* _What to do_: Write out nothing except the lines running from the one containing "The height and width of the screenshot is (1008, 1189)." to the last line of the data, exactly as they stand.

### Data for this exercise ###

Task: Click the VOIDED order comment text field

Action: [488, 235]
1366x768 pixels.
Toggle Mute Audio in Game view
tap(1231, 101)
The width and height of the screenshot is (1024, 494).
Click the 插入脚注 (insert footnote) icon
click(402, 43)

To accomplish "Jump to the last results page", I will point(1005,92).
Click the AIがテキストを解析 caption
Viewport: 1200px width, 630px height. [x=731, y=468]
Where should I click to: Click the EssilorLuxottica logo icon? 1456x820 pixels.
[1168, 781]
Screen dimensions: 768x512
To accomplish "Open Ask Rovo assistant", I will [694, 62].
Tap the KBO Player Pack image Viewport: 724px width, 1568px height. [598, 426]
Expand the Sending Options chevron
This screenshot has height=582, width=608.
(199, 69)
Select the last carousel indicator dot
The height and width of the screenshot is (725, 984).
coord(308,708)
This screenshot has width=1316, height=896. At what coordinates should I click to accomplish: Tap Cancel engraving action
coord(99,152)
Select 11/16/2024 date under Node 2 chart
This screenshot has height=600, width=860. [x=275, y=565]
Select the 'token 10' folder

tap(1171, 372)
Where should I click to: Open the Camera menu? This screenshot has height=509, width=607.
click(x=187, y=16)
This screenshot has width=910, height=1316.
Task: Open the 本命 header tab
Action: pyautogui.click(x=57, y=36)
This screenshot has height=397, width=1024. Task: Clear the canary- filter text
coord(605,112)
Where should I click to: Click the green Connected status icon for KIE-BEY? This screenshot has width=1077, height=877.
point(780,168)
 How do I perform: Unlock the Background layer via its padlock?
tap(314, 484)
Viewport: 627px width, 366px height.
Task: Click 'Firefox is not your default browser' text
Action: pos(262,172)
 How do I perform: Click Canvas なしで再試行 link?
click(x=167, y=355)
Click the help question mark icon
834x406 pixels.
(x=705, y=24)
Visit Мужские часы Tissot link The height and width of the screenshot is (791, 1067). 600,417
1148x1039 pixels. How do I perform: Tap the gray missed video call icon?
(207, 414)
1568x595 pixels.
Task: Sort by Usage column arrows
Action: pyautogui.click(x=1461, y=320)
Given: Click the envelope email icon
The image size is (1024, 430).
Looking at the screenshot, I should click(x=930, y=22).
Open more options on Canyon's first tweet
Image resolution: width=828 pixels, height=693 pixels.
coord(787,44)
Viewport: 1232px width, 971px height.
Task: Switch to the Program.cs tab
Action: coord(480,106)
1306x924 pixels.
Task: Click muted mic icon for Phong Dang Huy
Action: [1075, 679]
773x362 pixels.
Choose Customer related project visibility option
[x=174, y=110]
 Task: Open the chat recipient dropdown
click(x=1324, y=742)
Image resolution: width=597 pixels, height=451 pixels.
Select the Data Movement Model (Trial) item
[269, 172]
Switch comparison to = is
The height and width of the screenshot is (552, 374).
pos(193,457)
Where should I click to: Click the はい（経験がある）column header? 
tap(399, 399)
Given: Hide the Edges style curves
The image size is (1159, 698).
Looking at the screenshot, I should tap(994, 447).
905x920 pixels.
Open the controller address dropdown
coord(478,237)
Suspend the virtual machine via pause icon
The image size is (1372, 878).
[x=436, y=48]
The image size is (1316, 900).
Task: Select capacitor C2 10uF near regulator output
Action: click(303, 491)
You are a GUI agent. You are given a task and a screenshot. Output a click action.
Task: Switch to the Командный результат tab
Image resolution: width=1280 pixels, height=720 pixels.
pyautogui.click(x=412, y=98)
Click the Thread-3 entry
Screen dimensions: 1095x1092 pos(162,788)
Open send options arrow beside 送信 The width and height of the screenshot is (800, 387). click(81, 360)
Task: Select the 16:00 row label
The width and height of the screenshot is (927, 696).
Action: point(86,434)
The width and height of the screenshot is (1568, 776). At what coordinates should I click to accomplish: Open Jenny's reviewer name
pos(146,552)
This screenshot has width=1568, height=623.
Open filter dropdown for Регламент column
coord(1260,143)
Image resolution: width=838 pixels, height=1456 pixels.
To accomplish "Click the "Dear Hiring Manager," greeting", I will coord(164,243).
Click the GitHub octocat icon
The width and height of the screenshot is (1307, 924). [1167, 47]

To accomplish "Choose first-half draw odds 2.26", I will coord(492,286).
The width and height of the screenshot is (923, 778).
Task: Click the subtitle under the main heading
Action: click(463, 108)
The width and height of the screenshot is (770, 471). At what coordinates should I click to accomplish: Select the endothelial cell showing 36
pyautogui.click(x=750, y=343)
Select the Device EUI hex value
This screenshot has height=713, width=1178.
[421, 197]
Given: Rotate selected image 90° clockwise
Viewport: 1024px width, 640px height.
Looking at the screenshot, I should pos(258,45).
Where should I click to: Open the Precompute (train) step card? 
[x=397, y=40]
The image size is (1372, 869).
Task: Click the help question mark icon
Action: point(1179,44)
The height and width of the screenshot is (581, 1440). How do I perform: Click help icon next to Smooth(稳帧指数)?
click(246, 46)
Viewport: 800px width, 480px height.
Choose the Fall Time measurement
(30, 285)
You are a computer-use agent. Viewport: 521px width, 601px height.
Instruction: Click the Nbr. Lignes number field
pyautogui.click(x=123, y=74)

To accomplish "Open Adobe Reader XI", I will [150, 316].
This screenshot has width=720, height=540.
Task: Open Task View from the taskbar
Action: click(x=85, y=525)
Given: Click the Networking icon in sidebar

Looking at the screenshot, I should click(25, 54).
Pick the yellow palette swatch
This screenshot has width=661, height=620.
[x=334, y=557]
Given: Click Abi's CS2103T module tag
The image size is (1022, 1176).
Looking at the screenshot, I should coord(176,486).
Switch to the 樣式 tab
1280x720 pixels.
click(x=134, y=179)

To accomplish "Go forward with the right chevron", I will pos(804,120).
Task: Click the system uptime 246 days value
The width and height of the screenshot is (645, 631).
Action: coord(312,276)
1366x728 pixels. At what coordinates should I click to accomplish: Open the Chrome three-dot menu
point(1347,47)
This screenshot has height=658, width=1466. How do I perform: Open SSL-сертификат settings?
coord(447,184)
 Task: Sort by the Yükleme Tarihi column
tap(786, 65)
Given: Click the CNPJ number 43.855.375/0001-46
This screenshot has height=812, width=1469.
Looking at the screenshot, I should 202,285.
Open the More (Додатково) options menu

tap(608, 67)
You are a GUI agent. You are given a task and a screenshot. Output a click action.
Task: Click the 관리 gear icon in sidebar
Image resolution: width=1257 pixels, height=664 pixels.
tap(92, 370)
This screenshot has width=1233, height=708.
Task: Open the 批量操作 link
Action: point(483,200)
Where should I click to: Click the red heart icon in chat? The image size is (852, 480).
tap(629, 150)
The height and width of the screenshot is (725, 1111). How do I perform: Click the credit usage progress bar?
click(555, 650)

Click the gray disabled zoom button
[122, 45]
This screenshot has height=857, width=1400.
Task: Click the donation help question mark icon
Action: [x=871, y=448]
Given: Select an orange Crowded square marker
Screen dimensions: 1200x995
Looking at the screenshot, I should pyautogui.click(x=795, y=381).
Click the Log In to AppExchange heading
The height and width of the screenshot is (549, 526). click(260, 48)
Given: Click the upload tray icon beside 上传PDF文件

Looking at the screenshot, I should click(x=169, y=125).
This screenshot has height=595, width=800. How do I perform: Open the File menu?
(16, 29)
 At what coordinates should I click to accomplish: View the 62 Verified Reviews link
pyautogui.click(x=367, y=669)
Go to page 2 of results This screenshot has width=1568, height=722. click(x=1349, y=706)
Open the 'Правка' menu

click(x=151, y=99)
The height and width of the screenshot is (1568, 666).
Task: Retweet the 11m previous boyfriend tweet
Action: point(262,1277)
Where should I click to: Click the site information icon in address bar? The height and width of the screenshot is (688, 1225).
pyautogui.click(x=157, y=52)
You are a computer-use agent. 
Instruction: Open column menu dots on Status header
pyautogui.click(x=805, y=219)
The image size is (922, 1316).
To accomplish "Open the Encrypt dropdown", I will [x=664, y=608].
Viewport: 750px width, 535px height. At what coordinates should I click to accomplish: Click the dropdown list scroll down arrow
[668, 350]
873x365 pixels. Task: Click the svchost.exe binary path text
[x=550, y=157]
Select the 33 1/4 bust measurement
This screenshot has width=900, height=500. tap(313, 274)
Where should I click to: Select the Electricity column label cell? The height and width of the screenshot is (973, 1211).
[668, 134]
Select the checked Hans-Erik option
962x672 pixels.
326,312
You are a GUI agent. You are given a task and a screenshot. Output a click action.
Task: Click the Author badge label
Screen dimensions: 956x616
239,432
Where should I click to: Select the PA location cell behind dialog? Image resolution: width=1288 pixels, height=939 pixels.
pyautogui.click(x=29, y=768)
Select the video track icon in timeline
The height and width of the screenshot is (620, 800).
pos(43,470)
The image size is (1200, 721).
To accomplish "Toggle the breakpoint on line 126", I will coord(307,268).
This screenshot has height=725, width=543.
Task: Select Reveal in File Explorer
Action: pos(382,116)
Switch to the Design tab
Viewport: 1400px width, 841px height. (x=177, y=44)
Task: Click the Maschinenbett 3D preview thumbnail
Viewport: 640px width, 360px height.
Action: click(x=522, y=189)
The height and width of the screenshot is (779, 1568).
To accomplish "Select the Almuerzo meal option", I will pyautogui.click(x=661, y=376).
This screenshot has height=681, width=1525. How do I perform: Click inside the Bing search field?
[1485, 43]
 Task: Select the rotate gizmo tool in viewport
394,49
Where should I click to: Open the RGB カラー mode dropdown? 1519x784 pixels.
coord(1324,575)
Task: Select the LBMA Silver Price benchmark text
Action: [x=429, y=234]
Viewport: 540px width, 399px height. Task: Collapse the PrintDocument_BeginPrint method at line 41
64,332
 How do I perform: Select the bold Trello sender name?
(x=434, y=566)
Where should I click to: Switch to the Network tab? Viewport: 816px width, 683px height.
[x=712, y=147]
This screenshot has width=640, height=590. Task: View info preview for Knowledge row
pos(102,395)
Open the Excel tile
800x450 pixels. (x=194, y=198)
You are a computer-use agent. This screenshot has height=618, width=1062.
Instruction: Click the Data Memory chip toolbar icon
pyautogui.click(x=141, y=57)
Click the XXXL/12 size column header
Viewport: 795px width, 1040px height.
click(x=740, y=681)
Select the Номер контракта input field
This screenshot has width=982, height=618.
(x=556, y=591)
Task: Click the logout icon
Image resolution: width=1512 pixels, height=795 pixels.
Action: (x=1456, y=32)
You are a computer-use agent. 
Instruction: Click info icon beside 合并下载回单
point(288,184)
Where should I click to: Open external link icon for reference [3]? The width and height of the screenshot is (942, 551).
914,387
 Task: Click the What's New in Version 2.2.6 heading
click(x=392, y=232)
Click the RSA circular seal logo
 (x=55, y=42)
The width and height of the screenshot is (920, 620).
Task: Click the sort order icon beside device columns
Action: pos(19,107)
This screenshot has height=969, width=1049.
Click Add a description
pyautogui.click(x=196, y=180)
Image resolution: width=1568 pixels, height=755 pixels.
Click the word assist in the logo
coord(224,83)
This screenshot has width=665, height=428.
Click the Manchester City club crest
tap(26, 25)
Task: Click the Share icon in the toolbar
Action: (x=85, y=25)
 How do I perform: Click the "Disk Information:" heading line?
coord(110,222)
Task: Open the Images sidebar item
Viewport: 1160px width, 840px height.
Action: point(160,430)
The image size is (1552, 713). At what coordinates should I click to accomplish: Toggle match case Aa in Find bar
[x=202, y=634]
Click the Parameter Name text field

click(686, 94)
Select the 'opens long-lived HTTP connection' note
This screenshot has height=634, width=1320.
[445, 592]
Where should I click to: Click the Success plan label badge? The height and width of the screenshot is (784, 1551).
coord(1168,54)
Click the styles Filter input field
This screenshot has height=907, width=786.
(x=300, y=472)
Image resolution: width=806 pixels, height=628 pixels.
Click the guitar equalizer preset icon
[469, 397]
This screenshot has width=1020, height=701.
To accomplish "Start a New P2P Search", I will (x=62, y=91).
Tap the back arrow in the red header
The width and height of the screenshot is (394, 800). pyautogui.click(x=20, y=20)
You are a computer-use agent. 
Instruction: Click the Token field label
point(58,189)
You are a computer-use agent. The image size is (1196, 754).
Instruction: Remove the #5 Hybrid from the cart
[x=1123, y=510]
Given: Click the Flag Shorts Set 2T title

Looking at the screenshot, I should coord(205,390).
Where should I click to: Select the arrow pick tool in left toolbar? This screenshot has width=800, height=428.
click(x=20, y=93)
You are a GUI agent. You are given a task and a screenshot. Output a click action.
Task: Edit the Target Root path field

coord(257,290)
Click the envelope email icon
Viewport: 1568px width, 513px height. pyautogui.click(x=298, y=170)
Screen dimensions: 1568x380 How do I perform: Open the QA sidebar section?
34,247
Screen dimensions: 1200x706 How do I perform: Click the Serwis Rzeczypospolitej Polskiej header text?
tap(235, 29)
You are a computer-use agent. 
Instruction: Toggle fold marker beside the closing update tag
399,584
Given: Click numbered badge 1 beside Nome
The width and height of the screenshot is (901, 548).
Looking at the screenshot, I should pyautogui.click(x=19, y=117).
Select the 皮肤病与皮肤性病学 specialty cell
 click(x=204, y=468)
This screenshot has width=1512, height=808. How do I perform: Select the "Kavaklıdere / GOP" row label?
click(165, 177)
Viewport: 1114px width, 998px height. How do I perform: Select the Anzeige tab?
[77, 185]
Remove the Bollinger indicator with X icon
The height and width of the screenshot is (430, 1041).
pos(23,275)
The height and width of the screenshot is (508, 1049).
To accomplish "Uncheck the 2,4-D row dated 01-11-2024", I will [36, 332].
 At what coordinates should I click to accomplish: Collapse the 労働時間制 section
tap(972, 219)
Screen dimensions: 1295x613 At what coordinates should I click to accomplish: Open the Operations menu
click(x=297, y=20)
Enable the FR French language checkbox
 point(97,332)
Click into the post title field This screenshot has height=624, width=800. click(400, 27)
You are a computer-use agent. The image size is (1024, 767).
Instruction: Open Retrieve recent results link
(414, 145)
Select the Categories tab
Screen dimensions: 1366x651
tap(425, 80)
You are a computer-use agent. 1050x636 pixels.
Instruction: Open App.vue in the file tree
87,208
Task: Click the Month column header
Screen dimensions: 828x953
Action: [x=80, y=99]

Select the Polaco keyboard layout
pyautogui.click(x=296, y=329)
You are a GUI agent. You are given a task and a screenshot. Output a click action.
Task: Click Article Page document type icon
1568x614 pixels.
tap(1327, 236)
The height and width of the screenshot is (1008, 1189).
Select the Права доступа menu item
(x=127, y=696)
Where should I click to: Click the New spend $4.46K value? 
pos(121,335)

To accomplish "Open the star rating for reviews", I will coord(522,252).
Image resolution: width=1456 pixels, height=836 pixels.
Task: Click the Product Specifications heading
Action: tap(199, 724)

###

* _Task output_:
The height and width of the screenshot is (1008, 1189).
Select the Права доступа menu item
(x=127, y=696)
Where should I click to: Click the New spend $4.46K value? 
pos(121,335)

To accomplish "Open the star rating for reviews", I will coord(522,252).
Image resolution: width=1456 pixels, height=836 pixels.
Task: Click the Product Specifications heading
Action: tap(199, 724)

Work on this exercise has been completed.